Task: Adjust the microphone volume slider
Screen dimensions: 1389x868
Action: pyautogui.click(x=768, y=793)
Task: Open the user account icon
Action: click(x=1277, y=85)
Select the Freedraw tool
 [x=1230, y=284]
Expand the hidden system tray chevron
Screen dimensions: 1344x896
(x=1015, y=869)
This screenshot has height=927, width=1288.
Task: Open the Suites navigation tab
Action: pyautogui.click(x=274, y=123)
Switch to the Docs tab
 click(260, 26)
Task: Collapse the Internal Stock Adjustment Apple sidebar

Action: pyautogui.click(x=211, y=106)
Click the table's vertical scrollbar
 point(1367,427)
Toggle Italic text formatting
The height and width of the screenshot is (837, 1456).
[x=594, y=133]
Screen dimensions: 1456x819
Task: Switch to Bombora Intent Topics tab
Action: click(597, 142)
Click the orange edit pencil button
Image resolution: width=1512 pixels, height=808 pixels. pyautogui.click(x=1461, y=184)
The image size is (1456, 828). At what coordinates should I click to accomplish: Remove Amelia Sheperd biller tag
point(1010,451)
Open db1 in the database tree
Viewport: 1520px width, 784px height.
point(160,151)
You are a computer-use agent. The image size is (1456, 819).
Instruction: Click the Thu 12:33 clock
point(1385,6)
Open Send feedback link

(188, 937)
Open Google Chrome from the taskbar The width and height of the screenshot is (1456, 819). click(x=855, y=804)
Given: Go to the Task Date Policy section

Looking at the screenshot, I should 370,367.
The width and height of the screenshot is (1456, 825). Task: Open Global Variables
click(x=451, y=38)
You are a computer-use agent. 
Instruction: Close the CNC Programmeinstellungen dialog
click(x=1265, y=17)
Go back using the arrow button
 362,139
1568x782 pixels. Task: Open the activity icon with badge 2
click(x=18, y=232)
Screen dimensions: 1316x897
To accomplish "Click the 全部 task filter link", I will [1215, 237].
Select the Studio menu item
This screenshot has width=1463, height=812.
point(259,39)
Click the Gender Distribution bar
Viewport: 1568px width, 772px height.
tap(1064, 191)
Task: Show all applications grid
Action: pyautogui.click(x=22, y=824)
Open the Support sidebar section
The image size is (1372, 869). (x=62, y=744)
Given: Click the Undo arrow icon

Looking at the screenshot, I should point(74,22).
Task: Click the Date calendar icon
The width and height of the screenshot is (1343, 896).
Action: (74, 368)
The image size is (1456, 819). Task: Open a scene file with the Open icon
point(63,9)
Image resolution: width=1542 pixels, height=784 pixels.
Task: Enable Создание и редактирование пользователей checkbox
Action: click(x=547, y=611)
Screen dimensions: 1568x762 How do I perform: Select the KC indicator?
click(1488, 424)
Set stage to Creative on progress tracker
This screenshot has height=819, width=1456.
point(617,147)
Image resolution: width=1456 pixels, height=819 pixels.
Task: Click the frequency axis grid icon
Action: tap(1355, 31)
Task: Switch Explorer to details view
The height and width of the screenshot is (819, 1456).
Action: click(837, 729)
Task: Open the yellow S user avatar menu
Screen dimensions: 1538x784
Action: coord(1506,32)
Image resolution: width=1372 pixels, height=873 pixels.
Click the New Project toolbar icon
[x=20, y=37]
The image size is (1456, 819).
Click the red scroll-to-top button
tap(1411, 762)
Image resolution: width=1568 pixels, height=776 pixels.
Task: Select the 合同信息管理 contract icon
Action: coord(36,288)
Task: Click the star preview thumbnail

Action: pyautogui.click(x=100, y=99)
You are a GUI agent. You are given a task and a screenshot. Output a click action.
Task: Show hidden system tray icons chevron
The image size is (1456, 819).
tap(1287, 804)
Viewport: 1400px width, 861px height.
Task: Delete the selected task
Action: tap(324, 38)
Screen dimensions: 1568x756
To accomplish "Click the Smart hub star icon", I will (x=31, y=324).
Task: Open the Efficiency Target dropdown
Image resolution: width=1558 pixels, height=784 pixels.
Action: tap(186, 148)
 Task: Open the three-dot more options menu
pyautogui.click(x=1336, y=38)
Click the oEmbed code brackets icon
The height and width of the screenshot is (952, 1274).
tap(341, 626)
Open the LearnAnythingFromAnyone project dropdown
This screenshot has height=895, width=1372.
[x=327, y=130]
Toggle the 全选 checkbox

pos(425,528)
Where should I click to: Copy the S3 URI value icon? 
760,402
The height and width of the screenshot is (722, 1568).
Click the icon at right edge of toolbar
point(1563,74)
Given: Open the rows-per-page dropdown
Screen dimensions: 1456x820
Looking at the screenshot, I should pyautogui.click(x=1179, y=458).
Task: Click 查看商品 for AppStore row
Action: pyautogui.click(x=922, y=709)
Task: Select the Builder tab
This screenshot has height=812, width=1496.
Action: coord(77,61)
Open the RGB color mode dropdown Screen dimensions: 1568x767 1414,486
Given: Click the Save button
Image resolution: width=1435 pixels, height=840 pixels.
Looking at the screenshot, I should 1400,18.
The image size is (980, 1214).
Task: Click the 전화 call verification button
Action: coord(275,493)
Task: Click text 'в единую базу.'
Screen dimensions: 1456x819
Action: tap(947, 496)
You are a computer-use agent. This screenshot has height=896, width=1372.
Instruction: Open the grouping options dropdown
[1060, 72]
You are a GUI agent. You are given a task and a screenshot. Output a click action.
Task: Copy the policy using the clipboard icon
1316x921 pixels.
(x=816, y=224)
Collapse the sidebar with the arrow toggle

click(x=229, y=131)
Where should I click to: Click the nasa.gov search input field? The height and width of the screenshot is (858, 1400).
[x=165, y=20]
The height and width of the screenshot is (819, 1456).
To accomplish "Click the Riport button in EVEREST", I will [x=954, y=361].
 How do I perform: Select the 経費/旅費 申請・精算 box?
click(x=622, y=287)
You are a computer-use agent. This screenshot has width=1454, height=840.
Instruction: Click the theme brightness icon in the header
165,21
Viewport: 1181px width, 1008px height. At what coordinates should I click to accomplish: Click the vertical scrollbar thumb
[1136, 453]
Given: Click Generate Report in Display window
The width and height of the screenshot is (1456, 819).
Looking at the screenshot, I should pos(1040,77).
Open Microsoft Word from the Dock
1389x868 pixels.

_Your assignment_. Gather from the entries above all lines that include the string "text".

_Reply to the task_.
Toggle Italic text formatting
Task: Click text 'в единую базу.'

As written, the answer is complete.